La gran mayoría de nuestros historiadores considera que los cuarenta años de la República Civil entre 1958 y 1998 han sido los mejores de la historia de Venezuela.
Y es natural que así sea al compararlos con estos años terribles que ha padecido Venezuela en las últimas décadas y, por supuesto, las que sufrió en las anteriores, a partir de 1830, año fundacional de la República.
La historia, como bien se sabe, no es lineal. No es tampoco un proceso ascendente hacia la perfección. Debería ser, sin embargo, un proceso que permitiera al género humano alcanzar las metas más altas en cuanto a desarrollo y bienestar, “la marea de conciencia”, de que habló Teilhard de Chardin.

**EXTRACTOS DE ENTRADAS**:
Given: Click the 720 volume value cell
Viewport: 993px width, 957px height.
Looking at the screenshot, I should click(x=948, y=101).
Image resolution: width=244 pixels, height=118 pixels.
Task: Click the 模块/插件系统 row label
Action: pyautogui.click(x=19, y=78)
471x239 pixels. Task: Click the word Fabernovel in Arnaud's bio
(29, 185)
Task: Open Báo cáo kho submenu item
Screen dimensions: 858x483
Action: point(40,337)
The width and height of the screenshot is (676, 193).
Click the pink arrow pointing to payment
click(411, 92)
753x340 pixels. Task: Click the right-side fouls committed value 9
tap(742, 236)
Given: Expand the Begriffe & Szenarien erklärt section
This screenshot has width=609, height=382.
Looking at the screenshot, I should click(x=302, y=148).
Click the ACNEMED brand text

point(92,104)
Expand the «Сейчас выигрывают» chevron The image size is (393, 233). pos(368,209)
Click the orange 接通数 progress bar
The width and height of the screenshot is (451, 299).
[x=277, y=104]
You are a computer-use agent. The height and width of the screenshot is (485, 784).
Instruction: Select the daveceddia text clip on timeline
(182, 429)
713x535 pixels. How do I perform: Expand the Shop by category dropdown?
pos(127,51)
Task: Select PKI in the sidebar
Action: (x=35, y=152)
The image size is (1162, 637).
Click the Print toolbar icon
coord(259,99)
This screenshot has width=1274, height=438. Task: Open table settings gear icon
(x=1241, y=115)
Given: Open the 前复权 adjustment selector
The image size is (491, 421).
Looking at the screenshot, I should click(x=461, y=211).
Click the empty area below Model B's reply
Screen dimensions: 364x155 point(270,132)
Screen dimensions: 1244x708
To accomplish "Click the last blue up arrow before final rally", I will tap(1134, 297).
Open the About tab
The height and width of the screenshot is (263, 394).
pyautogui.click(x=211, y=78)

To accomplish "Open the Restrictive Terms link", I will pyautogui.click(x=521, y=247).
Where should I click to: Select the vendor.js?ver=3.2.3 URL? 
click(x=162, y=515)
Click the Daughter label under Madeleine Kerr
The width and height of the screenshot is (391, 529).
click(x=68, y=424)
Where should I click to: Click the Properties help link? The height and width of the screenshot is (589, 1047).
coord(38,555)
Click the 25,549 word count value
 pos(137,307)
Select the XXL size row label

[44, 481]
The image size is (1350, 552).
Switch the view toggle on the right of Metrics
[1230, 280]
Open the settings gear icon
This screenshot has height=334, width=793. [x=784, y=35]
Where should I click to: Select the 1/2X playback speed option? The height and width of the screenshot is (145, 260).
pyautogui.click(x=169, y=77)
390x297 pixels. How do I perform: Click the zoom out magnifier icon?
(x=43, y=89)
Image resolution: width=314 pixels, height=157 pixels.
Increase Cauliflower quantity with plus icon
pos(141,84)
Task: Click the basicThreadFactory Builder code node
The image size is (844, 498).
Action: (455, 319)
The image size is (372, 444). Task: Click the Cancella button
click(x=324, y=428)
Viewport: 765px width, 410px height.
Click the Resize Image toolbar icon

**QUÉ SE PIDE**: Prolonga el texto sobre la República Civil de Venezuela a partir de su última oración.

**RESULTADO DEL EJERCICIO**:
Cierto es que de alguna manera esa aspiración ha venido alcanzándose de forma universal, sobre todo en cuanto a tecnología, calidad de vida y conocimiento humano. Pero se trata de logros parciales, limitados a algunos sectores, mientras otros siguen hundidos en la miseria y la ignorancia. No deja de resultar contradictorio que al mismo tiempo que avanza la carrera espacial, aquí en la tierra sigamos padeciendo hambrunas, guerras, enfermedades, desigualdades y tiranías violadoras de los derechos humanos.
En el caso venezolano, su historia es un recorrido de marchas y contramarchas, de avances y retrocesos, tratando de remontar una difícil cuesta por un camino tortuoso. ¿Significa esto que todo pasado fue mejor? Dependiendo de las circunstancias y de los ciclos históricos se podría responder esta interrogante. Quien analice la historia venezolana desde sus inicios conseguirá respuestas dispares.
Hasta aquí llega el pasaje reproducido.